Sydney: The Iranian-born gunman who took 17 people hostage in a Sydney cafe had "taken advantage of our system", Australian Prime Minister Tony Abbott said Wednesday, saying he had received an official report into the tragedy.
The report investigates how 50-year-old Man Haron Monis, who had a history of violence and extremism, was able to take staff and customers at the Lindt chocolate cafe in Martin Place hostage in December.
Monis, a self-styled Islamic cleric, was on bail for various charges at the time of the siege in which he and two hostages died, including sexual offences and abetting the murder of his ex-wife.
"Plainly the Martin Place murderer took advantage of our system -- that's what this report is designed to expose to us, and we will take the strongest possible action to ensure that this can't happen again," Abbott said.
"And I'm determined to learn those lessons and assimilate them into policy because the first priority of government...Is to keep our country safe and plainly our country wasn't safe on that dreadful day in Martin Place just before Christmas."
A coronial inquest is looking at what occurred inside the cafe, including how two hostages died -- cafe manager Tori Johnson and barrister and mother-of-three Katrina Dawson.
The government report investigates Monis's background, and is expected to detail how he was given refugee status and welfare benefits.

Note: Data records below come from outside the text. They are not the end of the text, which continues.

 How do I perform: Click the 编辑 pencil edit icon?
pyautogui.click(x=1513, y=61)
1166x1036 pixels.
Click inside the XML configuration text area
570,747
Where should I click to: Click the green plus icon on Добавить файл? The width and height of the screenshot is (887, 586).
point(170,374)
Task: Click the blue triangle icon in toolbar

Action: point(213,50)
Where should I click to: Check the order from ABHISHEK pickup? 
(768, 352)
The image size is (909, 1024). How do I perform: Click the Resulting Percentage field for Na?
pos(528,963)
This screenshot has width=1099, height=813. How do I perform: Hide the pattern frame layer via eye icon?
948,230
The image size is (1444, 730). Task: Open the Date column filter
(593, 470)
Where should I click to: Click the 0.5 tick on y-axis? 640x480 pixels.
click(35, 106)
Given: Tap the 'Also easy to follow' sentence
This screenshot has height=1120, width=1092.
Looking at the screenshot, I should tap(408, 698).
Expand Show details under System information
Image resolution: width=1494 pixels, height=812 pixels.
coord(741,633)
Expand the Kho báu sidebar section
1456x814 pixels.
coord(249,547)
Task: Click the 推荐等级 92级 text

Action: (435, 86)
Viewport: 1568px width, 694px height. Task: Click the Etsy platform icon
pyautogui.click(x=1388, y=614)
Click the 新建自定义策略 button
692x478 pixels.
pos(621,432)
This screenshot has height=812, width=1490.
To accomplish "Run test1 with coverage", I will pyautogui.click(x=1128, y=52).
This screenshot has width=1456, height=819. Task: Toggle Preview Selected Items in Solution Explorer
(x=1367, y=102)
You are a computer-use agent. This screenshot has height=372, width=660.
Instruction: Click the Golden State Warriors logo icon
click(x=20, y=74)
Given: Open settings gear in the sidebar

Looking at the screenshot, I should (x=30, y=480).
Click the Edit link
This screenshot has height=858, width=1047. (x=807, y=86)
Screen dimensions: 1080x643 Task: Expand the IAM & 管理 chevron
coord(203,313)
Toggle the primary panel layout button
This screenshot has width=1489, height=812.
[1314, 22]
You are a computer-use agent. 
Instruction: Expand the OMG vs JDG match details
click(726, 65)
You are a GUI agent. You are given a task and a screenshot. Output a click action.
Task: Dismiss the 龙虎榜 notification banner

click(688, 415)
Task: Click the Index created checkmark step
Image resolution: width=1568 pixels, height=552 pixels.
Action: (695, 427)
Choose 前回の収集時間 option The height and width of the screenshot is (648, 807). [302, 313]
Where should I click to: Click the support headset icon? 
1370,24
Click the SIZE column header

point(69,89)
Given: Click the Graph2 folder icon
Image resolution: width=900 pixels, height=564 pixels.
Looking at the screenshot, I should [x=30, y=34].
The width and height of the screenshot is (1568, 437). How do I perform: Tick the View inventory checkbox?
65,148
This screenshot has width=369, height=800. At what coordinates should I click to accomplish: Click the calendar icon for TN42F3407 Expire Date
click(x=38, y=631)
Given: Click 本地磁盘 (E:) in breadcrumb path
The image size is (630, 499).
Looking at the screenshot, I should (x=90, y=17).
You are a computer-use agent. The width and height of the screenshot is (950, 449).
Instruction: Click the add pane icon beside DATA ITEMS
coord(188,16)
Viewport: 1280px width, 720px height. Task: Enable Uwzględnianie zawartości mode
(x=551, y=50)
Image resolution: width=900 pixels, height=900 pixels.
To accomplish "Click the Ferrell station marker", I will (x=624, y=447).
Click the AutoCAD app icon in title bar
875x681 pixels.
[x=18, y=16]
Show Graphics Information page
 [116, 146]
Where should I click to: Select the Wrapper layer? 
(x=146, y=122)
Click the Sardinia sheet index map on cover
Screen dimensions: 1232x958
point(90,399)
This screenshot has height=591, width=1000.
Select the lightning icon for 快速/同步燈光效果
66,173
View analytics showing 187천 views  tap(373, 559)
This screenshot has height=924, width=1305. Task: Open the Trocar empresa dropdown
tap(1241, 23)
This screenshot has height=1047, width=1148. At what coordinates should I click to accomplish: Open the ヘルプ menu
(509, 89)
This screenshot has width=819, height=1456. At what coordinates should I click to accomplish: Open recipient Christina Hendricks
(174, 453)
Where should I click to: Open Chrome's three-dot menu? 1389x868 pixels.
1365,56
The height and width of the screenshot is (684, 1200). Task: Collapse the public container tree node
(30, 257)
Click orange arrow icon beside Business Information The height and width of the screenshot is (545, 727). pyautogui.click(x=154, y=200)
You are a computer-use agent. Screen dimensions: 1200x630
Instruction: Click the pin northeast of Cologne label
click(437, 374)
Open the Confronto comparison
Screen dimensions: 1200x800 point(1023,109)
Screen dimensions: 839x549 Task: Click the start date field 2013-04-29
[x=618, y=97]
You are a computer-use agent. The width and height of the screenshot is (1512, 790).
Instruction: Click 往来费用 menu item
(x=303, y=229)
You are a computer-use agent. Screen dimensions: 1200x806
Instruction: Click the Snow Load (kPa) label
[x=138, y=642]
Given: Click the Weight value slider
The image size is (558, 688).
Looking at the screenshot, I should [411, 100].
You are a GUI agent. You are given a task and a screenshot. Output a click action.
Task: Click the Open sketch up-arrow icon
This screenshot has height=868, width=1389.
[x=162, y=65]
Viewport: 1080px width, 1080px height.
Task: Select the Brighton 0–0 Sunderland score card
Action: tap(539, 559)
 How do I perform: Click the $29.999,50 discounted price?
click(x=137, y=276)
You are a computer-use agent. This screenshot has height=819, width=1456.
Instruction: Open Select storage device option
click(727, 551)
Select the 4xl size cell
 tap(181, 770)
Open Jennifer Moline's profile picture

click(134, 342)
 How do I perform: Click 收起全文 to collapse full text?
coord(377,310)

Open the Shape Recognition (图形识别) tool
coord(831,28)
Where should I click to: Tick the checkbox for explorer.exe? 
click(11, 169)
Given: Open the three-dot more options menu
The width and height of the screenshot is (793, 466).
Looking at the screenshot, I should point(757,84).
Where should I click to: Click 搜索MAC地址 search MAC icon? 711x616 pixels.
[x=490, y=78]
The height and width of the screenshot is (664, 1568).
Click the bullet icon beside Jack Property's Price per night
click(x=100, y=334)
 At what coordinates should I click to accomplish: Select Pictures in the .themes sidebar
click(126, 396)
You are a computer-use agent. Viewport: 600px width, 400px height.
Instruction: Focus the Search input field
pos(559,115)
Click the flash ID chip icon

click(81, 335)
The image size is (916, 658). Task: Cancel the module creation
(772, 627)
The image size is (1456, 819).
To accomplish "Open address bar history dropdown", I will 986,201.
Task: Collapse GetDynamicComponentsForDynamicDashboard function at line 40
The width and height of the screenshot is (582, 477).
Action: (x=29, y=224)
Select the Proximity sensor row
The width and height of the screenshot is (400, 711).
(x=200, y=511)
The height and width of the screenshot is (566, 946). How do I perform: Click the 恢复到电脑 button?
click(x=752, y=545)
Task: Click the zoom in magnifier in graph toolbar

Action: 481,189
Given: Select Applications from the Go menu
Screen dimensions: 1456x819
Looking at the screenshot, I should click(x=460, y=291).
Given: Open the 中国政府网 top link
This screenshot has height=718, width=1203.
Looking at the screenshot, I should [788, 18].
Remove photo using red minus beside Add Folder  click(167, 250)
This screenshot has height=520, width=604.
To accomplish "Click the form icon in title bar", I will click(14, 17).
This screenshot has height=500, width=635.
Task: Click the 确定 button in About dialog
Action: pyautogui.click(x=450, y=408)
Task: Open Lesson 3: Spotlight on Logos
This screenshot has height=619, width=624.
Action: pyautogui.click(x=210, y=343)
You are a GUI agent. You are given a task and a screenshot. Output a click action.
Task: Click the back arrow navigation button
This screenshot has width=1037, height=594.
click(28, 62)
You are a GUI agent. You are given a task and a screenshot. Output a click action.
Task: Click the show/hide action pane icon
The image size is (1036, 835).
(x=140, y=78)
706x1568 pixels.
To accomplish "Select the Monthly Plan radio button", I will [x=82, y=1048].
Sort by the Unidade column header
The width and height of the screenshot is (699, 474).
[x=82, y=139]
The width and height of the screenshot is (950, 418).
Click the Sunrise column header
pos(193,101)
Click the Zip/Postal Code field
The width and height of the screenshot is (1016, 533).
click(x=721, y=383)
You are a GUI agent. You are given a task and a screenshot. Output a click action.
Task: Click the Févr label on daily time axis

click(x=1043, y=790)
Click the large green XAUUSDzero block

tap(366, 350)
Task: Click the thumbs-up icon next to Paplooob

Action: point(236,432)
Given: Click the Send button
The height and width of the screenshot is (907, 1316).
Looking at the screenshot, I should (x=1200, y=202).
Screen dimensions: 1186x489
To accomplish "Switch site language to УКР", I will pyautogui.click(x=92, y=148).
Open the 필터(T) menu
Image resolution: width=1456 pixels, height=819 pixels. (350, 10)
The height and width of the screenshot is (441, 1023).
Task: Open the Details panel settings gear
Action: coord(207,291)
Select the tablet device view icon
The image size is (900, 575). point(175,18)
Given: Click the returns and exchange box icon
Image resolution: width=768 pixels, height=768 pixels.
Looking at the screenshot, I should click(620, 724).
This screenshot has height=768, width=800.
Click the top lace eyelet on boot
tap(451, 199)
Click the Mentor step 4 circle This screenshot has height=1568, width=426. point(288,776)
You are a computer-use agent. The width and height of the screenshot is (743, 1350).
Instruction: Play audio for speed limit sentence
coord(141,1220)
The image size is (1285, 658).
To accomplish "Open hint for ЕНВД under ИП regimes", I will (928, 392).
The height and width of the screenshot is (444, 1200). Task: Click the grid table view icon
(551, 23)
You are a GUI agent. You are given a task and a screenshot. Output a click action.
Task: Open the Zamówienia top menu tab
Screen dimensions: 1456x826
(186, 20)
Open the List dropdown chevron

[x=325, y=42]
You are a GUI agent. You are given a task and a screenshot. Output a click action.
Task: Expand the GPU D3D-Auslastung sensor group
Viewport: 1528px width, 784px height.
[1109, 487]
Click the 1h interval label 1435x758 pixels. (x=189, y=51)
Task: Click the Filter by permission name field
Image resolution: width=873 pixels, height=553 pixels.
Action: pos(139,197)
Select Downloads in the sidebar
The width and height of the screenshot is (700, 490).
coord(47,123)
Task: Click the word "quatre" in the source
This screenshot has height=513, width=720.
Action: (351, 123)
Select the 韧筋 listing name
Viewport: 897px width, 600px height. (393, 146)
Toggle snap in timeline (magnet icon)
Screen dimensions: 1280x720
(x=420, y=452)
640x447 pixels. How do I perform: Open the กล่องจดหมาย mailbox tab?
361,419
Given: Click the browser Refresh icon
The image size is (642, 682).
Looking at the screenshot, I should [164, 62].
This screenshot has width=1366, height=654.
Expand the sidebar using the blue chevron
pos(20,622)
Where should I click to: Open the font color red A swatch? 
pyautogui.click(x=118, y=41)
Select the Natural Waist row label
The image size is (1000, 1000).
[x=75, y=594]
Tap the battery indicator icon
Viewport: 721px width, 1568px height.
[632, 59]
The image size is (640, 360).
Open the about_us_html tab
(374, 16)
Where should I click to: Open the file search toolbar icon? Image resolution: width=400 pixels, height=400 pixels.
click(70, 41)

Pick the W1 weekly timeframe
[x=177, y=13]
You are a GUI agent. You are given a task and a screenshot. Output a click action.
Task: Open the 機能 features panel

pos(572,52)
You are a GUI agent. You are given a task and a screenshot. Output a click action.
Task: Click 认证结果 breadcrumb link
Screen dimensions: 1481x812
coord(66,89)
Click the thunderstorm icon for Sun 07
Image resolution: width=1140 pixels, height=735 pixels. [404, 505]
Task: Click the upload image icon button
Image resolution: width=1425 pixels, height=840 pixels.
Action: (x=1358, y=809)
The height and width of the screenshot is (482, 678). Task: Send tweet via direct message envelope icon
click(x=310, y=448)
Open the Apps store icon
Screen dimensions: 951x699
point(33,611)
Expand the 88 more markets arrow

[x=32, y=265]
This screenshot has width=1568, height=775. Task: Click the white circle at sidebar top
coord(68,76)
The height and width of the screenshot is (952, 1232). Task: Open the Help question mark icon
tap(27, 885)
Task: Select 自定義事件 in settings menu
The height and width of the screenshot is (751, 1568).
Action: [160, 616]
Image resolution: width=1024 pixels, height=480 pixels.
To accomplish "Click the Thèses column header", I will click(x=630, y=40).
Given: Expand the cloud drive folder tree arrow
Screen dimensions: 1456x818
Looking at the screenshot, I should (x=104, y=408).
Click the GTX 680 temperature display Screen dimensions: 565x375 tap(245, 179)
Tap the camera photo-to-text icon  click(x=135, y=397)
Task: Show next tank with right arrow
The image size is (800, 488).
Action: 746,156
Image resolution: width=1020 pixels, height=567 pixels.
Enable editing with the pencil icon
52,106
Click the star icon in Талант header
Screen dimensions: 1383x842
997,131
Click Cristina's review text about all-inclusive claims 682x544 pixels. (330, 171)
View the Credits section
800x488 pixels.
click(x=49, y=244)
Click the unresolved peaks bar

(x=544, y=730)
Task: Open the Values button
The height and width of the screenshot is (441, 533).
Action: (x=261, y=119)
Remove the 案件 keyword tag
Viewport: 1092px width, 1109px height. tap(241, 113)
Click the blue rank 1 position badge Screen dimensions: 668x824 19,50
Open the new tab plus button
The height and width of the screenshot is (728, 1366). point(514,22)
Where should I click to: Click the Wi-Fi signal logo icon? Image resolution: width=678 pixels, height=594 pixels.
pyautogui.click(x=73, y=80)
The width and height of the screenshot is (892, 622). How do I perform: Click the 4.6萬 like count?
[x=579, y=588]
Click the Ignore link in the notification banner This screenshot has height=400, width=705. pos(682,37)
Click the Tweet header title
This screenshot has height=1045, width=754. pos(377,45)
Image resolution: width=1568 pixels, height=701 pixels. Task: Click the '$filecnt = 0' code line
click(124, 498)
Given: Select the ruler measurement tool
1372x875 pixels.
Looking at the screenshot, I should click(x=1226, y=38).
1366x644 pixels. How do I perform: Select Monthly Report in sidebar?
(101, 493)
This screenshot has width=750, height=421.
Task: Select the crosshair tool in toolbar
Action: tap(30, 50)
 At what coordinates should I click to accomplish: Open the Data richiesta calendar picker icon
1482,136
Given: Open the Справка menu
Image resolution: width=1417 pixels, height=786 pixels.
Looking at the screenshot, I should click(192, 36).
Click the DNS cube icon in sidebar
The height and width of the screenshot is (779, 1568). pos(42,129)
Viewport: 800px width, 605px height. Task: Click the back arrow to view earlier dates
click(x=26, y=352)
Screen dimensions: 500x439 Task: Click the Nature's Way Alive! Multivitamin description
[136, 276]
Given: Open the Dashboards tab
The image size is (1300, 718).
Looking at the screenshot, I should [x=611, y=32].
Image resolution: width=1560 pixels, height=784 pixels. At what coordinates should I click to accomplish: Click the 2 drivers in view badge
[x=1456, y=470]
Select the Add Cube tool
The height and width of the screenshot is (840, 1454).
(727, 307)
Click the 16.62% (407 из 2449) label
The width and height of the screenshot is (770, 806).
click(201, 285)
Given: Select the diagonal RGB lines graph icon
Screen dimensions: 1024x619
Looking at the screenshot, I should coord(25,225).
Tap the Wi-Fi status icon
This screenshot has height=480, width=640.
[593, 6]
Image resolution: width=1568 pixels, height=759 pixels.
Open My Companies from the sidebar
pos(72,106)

Abbott said he expected to release the report, along with the government's response to it, by the end of the month.
The coronial inquiry which opened last week heard that Monis shot Johnson, 34, in the back of the head moments after several hostages had escaped in the early hours of December 16.
The killing led to the order for police to storm the cafe and Dawson, 38, was struck by six fragments of a police bullet or bullets which ricocheted from hard surfaces into her body, it heard.
Work is underway to reopen the Lindt cafe, which has been boarded up since the incident, with reports saying it will have a permanent tribute to the victims. A decision on when the cafe will reopen is expected next week.
"There will be a tribute, a plaque or something," an unnamed Lindt employee told Australian Associated Press.